Liquid radiation: A new wave of cancer therapy
For
decades, while research breakthroughs have been increasing people’s odds
against other types of cancers, the field of neuroendocrine oncology wasn’t
seeing much progress. But thanks to recent clinical trials, many of which
involved patients at Baylor University Medical Center and Texas Oncology at
Baylor Charles A. Sammons Cancer Center, this disease has seen several new drug
approvals in just the past year.
One
exciting recent advancement is lutetium Lu 177 dotatate, a type of liquid
radiation that works by targeting a high dose of radiation at the cancerous
cells in the pancreas. Administered through an IV, the radioactive hormone
binds to the neuroendocrine cells, giving radiation directly to the cancerous
cells that need it.
In clinical trials, patients who received this
treatment saw a 79 percent reduction in the progression of their disease,
meaning this treatment has the potential to significantly slow the growth of
pancreatic neuroendocrine tumors.
Approved
by the FDA in January 2018, this treatment is a game-changer and a more
targeted alternative to chemotherapy and radiation.
Baylor
University Medical Center and Texas Oncology are one of the few locations in
the country already administering this treatment to eligible patients. Through
clinical trials in 2017, our patients and physicians were instrumental in
bringing the therapy to the point where it is today, and we’re excited to see
how advancements like this are catapulting us forward to a new level of cancer
care.
Because
no cancer is one-size-fits-all, unfortunately, this will not be the answer for
everyone diagnosed with pancreatic neuroendocrine cancer. It also is not a
“cure,” either. But it is an extremely useful tool for oncologists to add to
the tool belt to slow down the progression of this disease.
I like
to tell my patients that cancers are a bit like people — they come in all
different shapes and sizes.

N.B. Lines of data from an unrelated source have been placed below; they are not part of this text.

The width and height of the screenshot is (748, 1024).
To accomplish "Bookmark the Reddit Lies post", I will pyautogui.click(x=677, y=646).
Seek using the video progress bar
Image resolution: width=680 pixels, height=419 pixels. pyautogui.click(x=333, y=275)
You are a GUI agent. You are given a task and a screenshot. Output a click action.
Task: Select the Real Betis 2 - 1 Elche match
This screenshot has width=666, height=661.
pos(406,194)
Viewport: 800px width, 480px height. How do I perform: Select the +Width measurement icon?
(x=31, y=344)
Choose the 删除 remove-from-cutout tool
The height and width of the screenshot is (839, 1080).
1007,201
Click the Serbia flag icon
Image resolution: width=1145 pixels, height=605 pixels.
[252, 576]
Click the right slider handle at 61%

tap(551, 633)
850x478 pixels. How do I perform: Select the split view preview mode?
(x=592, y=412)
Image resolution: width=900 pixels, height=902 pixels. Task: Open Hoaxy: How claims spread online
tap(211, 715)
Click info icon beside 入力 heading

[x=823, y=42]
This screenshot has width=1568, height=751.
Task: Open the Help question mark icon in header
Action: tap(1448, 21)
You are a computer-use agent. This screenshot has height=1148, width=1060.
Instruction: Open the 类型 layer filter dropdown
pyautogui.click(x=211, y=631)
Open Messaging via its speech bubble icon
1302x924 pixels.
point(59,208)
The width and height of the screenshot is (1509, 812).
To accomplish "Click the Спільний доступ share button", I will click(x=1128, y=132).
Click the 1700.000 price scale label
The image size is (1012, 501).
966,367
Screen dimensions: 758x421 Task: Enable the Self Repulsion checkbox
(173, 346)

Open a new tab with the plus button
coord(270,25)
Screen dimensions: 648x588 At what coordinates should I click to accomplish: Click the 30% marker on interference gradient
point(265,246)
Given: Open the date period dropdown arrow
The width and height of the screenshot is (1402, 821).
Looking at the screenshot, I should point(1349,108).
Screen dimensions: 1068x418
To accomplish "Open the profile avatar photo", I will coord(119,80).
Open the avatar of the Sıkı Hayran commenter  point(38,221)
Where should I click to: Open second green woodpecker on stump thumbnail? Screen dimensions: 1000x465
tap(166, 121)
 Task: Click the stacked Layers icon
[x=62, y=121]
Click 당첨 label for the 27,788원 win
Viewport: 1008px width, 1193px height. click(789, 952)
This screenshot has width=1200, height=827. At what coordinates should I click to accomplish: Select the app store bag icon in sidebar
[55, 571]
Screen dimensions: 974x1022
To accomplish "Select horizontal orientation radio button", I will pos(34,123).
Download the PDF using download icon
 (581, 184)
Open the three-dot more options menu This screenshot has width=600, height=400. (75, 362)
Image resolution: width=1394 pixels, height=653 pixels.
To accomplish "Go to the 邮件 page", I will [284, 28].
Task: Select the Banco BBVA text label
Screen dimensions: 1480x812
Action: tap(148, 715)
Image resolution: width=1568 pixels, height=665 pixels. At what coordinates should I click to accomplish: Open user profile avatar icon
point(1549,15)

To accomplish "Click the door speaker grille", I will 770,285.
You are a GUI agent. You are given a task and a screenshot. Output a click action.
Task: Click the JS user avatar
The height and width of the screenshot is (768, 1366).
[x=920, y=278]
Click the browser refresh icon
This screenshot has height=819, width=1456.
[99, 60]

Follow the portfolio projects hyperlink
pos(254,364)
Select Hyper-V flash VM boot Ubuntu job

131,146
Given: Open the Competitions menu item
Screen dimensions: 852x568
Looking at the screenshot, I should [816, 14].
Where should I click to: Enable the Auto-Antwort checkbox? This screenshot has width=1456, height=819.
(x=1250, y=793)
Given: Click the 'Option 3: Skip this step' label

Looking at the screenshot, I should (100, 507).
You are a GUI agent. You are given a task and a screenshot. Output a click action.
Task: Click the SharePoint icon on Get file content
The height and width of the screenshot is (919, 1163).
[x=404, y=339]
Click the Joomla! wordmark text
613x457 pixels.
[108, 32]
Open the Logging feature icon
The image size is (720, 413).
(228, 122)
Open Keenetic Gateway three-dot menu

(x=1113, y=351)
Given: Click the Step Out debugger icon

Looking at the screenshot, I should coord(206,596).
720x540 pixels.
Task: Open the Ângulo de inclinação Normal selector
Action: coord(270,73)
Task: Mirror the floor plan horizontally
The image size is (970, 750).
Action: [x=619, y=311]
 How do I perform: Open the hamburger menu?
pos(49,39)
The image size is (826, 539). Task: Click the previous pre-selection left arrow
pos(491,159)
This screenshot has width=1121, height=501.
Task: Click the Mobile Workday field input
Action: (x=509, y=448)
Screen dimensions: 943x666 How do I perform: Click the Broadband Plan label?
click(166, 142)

Some are fast, some slow, some tall, some short.
This is one of the biggest challenges we face in all types of cancer, whether
pancreatic neuroendocrine tumors or pancreatic ductal cancers.
Our
hope is that one day, we’ll have the treatment to fit every individual type of
cancer, rather than continuing to try “one size fits all” approaches.
In the
meantime, we will continue to push forward promising new treatments and
therapies to help give people the best possible odds in fighting this disease.